## [Tasks for this exercise]
1. For the blog post below about the Ashram, decide whether each statement agrees with it: (a) the writer stayed at the Ashram for six days, (b) Babaji founded Sonoma Ashram, and (c) the writer told Babaji there was no spiritual practice. Answer yes or no for each and quote the deciding words.
2. In the blog post below about the Ashram, where is the writer's everyday life?

## [Supplied passage]
-=-=-=-=-
Thursday, October 11, 2012

do you have a spiritual practice?

Sarah recently joined me at Sonoma Ashram where she was a part of  our most recent yoga teacher training. Sarah is near and dear to my yogini heart and I just knew she would love this sweet place as I do. Please enjoy this thoughtful post from her. It's pretty perfect. I'm especially thankful that she got to spend some time with Babaji, the monk who founded and resides at Sonoma Ashram. Sarah also took these pretty photos around the property at the Ashram.

Many yoga students have asked me about my time and experiences at the Ashram. It is my hope and plan to share much more about this sweet place. One questions I get often is about taking a personal retreat at the Ashram. If this is something that interests you, you can read more details here. Enjoy Friend.



“Do you have a spiritual practice?” was the gentle question posed to me by Babaji as I sat with him at the Ashram just four short weeks ago.

My six days at the Ashram out in California were transformative.  I got to meet Babaji.  I got to slow my pace of life down, to simplify and un-complicate the schedule of my day. 

I got to spend time practicing yoga,
teaching yoga,
connecting to the people around me at the Ashram through seva (service),
meditating and practicing Puja at sunrise and sunset.
I had lots of time to just be.
 

I walked through the labyrinth and gardens.
I rested.
I reconnected with myself…

…as I disconnected from the busy-ness of my everyday life back in Kentucky.

And you know what? Turns out that all of that rest and simplification of my day allowed space.

Space for peace
And space for joy
To settle deeply into my heart.

Space to connect with my spirit. 
To shyly wave and smile at that part of me that transcends the do-to list, and all the other small things of my day to day.
 
The part of me that reminds me that I am whole.  I am complete.  I am perfection.

Back to that question…“Do you have a spiritual practice?”

My mind raced.  “Well, sure… I meditate, I do breath work, and I have my yoga practice…” I trailed off.  Babaji smiled a patient smile as I floundered to explain.

But the truth is I didn’t have a spiritual practice.  And I had no idea what it would take to start one.

How does one start a spiritual practice, exactly? And why is a spiritual practice important?
 

A few days after returning home from the Ashram and California, I started to understand the importance of a spiritual practice.

A few days after that deep peace and joy had settled into my heart in the sweet space of the Ashram, I found that I started to lose that peace back in Kentucky. 

I felt downright grumpy.

The busy-ness of my days was trying my patience.  I started to “sweat the small stuff” again.  What the hell happened? I asked myself.  How could I have so quickly lost my way again?

I felt like I had toppled off a mountaintop experience (my time at the Ashram), and found myself looking up trying to figure out just how I’d managed to lose that peace and joy so quickly.
-=-=-=-=-
## [Data to examine]
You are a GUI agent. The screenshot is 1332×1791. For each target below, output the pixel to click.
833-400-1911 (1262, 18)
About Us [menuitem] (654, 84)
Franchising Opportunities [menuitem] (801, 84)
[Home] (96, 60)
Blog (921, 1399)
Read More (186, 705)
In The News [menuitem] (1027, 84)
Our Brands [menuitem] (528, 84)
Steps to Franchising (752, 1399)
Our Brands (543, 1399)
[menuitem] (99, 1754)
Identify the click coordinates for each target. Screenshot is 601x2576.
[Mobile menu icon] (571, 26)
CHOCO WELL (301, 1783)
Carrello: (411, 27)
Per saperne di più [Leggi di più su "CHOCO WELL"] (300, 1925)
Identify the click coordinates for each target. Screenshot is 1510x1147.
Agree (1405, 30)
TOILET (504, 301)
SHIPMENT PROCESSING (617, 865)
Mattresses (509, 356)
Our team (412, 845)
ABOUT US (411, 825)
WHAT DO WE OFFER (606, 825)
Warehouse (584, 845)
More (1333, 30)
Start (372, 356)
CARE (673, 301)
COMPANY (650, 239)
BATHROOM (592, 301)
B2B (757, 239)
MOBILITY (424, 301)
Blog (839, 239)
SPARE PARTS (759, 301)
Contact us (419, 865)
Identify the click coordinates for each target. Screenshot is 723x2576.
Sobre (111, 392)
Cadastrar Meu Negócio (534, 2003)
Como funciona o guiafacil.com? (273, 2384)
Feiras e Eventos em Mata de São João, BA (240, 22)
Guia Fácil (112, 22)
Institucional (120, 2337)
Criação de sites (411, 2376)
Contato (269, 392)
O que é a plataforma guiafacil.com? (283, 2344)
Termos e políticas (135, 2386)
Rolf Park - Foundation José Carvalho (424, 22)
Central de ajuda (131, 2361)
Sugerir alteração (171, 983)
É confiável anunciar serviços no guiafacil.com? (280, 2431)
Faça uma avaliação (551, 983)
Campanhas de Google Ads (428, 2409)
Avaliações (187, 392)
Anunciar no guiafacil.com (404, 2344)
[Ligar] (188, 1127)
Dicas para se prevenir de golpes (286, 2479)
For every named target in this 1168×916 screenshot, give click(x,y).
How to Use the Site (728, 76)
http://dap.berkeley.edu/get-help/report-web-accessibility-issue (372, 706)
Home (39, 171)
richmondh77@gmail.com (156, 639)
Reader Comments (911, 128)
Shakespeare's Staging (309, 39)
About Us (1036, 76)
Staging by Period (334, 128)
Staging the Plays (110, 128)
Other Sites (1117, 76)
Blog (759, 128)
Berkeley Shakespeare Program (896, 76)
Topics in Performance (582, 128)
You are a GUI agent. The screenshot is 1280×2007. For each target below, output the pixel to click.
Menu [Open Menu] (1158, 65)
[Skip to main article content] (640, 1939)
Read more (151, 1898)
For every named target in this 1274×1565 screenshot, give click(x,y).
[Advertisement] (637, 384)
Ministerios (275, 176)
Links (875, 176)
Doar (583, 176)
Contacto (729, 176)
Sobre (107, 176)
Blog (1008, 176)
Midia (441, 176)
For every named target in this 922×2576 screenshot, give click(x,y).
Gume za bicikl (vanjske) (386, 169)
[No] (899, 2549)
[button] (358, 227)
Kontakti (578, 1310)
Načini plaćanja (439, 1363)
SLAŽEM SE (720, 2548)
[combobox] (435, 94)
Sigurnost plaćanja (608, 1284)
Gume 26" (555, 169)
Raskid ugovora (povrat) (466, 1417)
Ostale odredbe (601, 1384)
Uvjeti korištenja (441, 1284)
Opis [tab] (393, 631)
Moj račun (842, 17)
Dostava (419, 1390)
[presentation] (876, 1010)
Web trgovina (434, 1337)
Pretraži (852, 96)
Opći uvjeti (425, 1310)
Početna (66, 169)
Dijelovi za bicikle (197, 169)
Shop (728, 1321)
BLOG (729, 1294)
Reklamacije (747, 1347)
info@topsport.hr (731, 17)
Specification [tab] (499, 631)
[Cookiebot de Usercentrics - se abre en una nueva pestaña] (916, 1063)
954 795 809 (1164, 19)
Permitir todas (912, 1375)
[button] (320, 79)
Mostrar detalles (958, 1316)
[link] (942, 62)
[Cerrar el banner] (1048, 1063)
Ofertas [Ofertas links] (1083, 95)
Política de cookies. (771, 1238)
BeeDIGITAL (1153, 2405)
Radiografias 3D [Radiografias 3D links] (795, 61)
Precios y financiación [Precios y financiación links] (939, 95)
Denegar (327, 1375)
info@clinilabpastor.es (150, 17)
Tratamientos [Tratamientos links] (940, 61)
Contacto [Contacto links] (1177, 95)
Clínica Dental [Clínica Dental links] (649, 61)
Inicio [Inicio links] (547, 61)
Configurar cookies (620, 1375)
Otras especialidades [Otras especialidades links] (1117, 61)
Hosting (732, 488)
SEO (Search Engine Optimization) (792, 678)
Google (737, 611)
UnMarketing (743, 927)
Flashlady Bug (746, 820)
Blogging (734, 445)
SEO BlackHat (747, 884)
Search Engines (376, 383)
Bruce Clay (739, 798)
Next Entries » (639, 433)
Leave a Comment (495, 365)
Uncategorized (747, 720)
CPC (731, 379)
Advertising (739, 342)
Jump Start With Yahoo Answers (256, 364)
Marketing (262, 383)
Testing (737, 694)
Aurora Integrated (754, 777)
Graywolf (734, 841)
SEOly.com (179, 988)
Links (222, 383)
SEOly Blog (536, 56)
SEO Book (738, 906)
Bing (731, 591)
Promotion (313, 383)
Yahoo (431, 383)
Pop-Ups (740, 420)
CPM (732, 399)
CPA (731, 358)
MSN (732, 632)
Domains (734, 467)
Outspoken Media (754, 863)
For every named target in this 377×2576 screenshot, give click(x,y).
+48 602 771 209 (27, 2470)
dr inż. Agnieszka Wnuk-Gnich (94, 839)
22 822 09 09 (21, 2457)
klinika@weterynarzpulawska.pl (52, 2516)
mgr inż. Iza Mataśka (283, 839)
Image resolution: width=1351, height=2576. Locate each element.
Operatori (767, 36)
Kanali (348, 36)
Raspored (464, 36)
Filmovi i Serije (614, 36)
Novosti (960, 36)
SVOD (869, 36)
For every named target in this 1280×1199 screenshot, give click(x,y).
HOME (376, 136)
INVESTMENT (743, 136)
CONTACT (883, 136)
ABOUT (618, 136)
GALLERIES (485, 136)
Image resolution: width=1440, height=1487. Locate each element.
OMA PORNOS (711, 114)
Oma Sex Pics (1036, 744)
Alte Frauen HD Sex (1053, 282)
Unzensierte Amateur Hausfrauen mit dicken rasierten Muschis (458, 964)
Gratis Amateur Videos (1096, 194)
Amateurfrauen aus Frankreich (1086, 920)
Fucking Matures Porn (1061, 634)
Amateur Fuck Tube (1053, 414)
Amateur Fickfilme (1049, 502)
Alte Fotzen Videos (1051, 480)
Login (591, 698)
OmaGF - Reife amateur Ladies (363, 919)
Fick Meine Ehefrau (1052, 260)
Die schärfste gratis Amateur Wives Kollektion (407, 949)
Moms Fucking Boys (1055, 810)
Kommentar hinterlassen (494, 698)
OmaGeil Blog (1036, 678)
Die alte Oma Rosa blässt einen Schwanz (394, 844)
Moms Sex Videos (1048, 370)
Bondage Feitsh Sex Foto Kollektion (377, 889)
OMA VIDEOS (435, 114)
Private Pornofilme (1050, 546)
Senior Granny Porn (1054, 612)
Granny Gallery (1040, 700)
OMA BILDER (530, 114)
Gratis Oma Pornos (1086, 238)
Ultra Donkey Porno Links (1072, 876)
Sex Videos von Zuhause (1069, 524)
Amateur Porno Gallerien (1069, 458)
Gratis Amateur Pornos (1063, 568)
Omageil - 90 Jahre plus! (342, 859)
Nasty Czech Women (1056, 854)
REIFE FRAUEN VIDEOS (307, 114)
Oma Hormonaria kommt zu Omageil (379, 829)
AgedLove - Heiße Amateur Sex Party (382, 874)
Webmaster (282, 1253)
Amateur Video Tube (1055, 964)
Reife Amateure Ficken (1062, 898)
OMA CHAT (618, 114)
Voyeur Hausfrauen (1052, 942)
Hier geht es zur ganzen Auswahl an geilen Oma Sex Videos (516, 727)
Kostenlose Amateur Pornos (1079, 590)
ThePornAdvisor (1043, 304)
-=-=-=-=-
## [Answers given]
1.
(a) Yes: "My six days at the Ashram out in California were transformative."
(b) Yes: "Babaji, the monk who founded and resides at Sonoma Ashram"
(c) No: "Well, sure… I meditate, I do breath work, and I have my yoga practice…"

2. Kentucky.